The shift reflects party concerns that:

·         Xi has concentrated too much power via his anti-corruption campaign;

·         there is a personality cult being built around Xi;

·         Xi's silencing of the media has gone too far;

·         his political campaign has adversely affected the economy.

Fully realizing how the political climate now favors him, Li has decided to take a first step to counter Xi's unrivaled power.

"Li was also probably feeling a sense of crisis," a Beijing intellectual said. "He apparently thought that if he does not demonstrate his presence now, he could be removed from his post of premier."

On April 15, Li visited the prestigious Tsinghua University in Beijing, Xi's alma mater, where he stressed the importance of education, especially in science and technology. Later in the day, he visited Peking University, his own alma mater.


Premier Li Keqiang, front left, mingles with students and takes selfies at Tsinghua University on April 15. (China Central Television image)

It was a calculated move to visit Xi's alma mater first. Li was accompanied by Vice Premier Liu Yandong and Guo Jinlong, the Communist Party chief in Beijing who is close to former President Hu Jintao.

The entourage also included many members of the Communist Youth League faction, Li's power base and a massive political force within the Communist Party that comprises former officials of the Communist Youth League.

The faction, which boasts 90 million members, has been led by Hu and Li. Hu has already retired, which leaves Li alone to secure promotions for as many faction members as possible at the party's national congress in the fall of 2017.

Support base

"Li looks as if he picked a fight with Xi, who is unpopular with intellectuals," a university official in Beijing said.

The aim of Li's visits to the two universities was to drum up support among students and intellectuals. Many members of the Communist Youth League faction at the two universities were mobilized for Li's inspection tour.

While lacking support among intellectuals, Xi initially won the hearts and minds of many Chinese thanks to his crackdown on corrupt officials. This fostered an image of Xi as "a champion of justice," though his once astronomically high popularity now appears to be waning.

Xi belongs to both the princeling faction and the second red generation. Princelings are the children of prominent and influential senior party officials; the second red generation is a smaller group of children of revolutionary-era party leaders.

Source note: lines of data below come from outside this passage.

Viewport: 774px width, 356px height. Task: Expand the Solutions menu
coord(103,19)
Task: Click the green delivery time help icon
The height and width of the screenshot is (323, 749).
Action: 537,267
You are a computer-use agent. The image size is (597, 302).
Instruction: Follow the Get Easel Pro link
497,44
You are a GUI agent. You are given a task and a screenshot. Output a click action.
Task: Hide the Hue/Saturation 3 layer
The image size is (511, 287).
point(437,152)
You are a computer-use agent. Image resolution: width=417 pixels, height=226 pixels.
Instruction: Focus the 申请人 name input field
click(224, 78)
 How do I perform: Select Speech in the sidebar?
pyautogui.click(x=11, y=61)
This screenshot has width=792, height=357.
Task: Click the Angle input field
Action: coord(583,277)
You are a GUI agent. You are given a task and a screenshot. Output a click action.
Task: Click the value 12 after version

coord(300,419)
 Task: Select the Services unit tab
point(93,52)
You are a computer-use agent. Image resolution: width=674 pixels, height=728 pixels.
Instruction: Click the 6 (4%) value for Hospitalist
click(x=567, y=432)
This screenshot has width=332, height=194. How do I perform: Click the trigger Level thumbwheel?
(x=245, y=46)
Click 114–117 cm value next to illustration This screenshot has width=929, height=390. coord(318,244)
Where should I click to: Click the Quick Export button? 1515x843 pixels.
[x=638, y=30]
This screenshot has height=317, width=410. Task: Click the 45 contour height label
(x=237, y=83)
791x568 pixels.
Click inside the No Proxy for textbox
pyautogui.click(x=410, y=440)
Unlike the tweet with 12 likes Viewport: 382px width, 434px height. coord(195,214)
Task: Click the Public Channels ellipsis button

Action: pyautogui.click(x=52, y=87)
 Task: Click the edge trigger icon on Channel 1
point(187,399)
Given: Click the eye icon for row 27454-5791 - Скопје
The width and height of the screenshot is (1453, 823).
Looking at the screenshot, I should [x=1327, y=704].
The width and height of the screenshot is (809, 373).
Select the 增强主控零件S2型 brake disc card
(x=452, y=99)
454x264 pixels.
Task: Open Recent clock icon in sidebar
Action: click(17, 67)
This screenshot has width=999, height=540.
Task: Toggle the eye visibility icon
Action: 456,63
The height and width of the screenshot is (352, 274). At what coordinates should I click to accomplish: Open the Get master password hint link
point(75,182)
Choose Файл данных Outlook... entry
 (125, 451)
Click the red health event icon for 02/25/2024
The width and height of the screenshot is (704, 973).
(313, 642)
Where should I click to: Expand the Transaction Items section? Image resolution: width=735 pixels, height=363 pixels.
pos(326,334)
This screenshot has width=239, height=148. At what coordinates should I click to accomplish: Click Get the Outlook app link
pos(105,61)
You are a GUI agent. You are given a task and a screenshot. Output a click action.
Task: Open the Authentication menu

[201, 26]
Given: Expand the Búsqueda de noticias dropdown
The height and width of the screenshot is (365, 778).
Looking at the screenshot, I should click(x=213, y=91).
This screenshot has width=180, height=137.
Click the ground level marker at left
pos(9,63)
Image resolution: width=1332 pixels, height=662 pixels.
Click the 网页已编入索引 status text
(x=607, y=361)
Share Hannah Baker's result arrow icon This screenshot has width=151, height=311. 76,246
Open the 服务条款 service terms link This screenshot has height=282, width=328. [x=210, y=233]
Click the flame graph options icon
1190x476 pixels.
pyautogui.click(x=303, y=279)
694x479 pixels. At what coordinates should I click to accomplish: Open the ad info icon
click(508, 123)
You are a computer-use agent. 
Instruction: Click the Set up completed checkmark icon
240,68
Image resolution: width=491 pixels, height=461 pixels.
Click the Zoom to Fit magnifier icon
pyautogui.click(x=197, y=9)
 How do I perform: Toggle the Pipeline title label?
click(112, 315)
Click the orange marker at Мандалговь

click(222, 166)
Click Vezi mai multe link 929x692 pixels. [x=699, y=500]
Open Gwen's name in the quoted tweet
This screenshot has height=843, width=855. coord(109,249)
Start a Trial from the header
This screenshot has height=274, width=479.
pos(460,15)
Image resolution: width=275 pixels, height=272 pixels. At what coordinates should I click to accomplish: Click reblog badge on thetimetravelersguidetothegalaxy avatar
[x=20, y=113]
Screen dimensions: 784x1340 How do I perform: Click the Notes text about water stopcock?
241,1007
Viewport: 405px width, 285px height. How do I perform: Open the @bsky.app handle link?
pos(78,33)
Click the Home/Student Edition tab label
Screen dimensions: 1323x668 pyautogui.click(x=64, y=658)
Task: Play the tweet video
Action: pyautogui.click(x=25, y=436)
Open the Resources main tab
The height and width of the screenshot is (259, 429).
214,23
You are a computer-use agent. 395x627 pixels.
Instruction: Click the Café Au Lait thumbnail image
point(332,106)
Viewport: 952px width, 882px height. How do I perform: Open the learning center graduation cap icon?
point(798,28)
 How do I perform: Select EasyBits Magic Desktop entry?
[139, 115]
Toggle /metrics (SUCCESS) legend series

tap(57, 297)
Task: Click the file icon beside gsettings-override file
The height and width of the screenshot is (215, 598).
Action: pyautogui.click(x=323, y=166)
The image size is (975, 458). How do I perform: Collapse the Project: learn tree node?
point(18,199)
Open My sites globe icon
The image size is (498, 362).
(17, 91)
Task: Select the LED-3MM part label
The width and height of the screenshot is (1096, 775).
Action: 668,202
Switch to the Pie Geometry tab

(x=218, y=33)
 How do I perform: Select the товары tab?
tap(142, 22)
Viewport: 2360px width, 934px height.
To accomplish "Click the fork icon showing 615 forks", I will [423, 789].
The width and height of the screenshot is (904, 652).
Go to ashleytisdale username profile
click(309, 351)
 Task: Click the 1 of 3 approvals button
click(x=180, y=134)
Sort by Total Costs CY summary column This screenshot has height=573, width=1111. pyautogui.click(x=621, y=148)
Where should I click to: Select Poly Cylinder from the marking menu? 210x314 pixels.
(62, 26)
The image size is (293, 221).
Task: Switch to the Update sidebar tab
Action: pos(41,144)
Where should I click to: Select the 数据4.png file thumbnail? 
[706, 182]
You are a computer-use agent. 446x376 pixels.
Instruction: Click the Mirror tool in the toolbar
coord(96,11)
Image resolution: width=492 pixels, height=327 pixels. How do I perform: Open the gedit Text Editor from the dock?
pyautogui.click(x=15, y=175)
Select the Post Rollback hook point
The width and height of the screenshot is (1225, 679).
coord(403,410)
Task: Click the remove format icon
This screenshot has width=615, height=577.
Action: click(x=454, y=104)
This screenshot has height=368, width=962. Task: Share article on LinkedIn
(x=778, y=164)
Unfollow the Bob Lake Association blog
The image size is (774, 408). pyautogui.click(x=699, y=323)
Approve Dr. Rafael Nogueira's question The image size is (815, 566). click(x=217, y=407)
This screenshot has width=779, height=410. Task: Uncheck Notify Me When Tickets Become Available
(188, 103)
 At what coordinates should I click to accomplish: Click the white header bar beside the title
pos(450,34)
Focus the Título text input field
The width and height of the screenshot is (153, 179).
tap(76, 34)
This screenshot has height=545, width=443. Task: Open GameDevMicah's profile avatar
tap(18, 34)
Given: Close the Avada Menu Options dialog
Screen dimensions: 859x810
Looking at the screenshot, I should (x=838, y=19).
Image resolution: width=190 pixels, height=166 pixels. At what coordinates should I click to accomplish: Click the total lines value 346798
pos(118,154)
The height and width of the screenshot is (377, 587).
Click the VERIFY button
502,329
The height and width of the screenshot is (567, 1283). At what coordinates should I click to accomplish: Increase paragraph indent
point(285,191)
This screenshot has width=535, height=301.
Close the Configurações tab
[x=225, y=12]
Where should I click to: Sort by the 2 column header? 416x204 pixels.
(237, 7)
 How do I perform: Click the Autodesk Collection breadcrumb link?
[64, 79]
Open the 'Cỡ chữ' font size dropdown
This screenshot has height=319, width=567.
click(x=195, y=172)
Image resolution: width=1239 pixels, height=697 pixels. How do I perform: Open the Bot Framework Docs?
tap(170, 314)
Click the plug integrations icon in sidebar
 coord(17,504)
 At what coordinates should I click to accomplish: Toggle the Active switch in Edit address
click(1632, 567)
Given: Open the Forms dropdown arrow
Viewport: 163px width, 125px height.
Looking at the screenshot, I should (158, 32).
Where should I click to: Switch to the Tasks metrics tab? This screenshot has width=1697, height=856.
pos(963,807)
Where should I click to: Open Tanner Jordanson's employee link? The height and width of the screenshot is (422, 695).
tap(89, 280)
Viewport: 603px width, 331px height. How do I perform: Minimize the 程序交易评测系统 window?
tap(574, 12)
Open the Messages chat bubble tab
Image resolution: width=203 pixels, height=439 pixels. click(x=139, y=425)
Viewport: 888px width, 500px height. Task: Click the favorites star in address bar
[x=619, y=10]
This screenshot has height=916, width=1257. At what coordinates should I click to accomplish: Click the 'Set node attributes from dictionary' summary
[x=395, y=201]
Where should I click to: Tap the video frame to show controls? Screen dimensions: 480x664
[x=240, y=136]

Xi's late father, Xi Zhongxun, once served as a vice premier.

There are many members of the second red generation in the People's Liberation Army, which Xi sees as a particularly reliable support base.

Intellectuals and the soldierly

Highly alarmed by Li's gambit, Xi wasted no time in countering it.

On April 20, Xi made an inspection tour of the Central Military Commission's joint operations command center, in Beijing, and delivered an important speech stressing the results of his military reform drive.




President Xi Jinping visits the Central Military Commission's newly established joint operations command center, in Beijing, on April 20. (CCTV image)

Xi doubles as chairman of the commission, which commands the armed forces. He made a big splash by wearing a camouflage uniform when he visited the military facility, something his civilian predecessors, Jiang Zemin and Hu Jintao, never did.

Images and photos of the top national leader in camo went viral. They symbolized a warning of sorts: "The military is on my side. You'd better stop going against me."

Xi's visit to the Central Military Commission's joint operations command center may have also sent a message to another foe -- the U.S. China and the U.S. are locked in an increasingly tense military face-off regarding the South China Sea.

At any rate, Xi's inspection tour and photo op effectively checked Li's move, though the two are expected to continue shadow boxing in the run up to the quinquennial national congress, still a year and a half away.

So it's the intellectuals versus the soldierly as China's two top leaders jockey for position.